第1四半期GDP成長率は前期比0.1%、直近5年で最低

(英国)

ロンドン発

2018年06月08日

国民統計局(ONS)が5月25日に発表した2018年第1四半期(1~3月)実質GDP成長率は前期比0.1%で、2017年第4四半期(10~12月)の0.4%から減速した。前期比ベースでは2013年からの5年間で最低の伸び率となった。また、前年同期比でも1.2%で、2017年同期の伸び率より0.9ポイント減となり、成長の減速がみられた(表参照)。

表 英国の実質GDP成長率(前年同期比)

産業別成長率の内訳では、サービス業は前年同期比1.2%と、1.9%だった2017年第1四半期から0.7ポイント減となった。ONSの分析によると、サービス業の中でも小売りや飲食業、アート、娯楽産業などを含む消費者対面型の産業では、2017年第1四半期の前年同期比3.2%から当期は0.5%の伸びにとどまり、大きく減速した。鉱工業は2.0%増となった一方で、建設業は2.7%減、農林水産業は1.3%減だった。悪天候による建設業や小売りへの影響はあったものの、エネルギー供給の増加とオンラインショッピングによる景気への好影響が相殺した。

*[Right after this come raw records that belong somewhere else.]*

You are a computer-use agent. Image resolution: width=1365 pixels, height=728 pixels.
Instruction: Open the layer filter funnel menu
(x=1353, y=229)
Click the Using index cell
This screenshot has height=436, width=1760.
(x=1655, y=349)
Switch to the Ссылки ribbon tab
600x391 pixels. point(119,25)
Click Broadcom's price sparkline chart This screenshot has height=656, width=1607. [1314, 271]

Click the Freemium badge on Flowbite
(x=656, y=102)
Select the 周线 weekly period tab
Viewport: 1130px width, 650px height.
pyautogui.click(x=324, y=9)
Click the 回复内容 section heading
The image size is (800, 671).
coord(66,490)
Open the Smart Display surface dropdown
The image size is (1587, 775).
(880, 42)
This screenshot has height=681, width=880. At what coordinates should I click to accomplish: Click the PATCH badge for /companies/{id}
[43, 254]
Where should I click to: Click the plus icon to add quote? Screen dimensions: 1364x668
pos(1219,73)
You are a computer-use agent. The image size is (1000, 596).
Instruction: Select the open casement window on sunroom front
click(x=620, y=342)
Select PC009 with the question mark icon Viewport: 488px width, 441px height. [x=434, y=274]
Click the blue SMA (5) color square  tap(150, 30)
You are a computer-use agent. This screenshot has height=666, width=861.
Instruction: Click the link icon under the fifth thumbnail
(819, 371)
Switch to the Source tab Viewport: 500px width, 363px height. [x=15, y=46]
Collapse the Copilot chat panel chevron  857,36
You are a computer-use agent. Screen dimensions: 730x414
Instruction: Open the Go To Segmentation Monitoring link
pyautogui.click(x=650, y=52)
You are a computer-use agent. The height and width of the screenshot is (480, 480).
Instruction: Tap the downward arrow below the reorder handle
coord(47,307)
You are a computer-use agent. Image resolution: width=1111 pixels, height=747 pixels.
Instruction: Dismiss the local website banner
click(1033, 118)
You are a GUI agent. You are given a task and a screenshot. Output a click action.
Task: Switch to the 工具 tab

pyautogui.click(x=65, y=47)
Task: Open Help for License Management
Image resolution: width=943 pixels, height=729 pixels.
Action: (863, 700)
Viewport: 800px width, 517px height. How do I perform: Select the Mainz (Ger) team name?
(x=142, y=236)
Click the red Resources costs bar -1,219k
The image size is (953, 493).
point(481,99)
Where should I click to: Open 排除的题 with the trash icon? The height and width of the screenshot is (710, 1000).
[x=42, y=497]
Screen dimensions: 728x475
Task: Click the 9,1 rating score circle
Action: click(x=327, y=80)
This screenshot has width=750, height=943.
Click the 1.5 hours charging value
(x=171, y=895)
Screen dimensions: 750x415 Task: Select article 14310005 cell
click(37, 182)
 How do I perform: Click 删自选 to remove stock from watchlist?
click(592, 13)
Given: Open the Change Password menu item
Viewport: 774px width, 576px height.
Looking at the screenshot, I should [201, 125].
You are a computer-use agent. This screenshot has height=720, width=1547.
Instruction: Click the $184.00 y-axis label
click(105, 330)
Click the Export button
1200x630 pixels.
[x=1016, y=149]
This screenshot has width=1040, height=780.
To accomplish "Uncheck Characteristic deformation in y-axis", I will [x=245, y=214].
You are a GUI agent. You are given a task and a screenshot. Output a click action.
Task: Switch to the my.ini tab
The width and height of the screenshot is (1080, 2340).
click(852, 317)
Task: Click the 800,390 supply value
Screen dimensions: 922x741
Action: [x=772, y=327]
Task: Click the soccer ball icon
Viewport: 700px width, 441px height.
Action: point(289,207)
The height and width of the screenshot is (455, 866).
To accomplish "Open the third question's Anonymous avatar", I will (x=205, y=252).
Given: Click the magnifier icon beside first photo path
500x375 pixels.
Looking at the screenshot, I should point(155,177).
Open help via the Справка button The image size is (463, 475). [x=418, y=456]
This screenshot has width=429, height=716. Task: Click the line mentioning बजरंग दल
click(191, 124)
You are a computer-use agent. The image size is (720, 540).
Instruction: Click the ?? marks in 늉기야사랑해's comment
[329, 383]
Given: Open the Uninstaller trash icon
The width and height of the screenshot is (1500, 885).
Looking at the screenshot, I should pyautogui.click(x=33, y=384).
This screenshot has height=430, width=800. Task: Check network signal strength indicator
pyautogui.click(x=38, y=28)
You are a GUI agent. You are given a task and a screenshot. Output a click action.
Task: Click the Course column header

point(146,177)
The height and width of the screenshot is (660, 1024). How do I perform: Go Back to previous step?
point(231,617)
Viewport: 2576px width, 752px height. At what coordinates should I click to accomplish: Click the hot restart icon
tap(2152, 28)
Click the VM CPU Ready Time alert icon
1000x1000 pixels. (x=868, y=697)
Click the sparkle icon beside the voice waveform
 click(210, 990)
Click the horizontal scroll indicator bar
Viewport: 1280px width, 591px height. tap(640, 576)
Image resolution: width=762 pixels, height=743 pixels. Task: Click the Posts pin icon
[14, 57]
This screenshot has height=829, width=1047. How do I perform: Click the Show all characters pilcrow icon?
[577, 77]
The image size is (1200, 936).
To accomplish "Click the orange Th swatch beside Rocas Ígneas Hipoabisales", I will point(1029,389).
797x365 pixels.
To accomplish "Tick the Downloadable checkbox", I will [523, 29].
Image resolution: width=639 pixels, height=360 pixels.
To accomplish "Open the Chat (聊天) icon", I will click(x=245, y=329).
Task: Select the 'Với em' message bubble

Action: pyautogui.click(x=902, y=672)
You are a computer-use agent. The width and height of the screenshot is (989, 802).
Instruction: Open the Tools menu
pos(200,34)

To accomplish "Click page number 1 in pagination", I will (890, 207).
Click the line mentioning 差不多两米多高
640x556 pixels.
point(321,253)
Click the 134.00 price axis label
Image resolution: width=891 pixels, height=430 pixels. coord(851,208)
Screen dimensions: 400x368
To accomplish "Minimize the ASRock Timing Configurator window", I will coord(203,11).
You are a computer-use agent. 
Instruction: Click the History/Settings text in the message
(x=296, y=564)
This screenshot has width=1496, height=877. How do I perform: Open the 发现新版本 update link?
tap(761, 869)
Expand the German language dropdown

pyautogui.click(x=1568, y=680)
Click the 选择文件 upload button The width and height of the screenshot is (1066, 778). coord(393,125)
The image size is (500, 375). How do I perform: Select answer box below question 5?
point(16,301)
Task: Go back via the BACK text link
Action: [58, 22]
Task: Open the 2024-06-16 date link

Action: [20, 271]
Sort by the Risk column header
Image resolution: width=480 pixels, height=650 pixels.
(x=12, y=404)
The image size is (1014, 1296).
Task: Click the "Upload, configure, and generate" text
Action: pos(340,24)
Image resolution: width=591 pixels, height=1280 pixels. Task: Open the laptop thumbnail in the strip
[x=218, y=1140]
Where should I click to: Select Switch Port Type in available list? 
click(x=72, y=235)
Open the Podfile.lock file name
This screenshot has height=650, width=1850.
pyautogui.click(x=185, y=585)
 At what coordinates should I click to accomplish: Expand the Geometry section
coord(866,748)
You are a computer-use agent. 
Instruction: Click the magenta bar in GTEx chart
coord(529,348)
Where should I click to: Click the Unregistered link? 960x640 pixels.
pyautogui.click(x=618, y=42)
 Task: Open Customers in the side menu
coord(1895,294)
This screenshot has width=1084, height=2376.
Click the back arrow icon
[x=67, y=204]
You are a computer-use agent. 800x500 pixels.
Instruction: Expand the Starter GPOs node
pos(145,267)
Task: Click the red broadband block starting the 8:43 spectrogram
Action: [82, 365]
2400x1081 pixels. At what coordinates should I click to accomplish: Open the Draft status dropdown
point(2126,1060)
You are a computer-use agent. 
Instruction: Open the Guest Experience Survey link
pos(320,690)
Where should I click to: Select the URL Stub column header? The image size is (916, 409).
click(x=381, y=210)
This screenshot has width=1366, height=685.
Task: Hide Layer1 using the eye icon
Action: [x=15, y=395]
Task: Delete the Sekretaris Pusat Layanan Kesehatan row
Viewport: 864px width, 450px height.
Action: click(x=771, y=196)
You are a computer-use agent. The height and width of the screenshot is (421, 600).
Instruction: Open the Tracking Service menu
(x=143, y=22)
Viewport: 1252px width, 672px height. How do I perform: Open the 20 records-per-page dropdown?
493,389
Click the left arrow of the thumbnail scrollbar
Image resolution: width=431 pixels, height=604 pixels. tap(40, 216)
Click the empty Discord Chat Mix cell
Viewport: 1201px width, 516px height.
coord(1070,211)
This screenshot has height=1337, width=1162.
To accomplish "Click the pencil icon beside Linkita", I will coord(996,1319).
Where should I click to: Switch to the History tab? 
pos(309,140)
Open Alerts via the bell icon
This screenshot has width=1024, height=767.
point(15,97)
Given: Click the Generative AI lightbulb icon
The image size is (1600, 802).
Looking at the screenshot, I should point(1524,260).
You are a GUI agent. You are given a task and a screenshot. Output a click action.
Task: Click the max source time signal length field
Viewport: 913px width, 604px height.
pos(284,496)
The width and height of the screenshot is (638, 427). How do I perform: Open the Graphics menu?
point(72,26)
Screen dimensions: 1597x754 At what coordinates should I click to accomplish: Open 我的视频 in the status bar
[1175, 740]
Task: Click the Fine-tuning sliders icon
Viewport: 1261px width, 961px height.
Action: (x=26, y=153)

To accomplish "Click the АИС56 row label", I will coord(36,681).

需要項目別にみると、家計最終消費支出が前年同期比1.1%増、投資を示す総固定資本形成が4.3%増と伸びは維持したものの、2017年第1四半期の家計最終消費支出2.6%、総固定資本形成4.5%の伸びからは鈍化した。

OECDが5月31日に発表したGDP成長率見通しでは、英国を前回(3月31日)から上方修正し、2018年を1.4%(前回1.3%)、2019年を1.3%(1.1%)と予測している。ただ、英国の経済成長を他国と比較して「控えめ」としながら、EUとの緊密な経済関係が成長を加速し得るとした。また、政府の財政赤字の縮小を評価しながらも、英国のEU離脱(ブレグジット)に先立って経済成長が大きく後退する場合には、生産性向上のために投資を促進させるための支援措置の実施に備える必要もある、とコメントしている。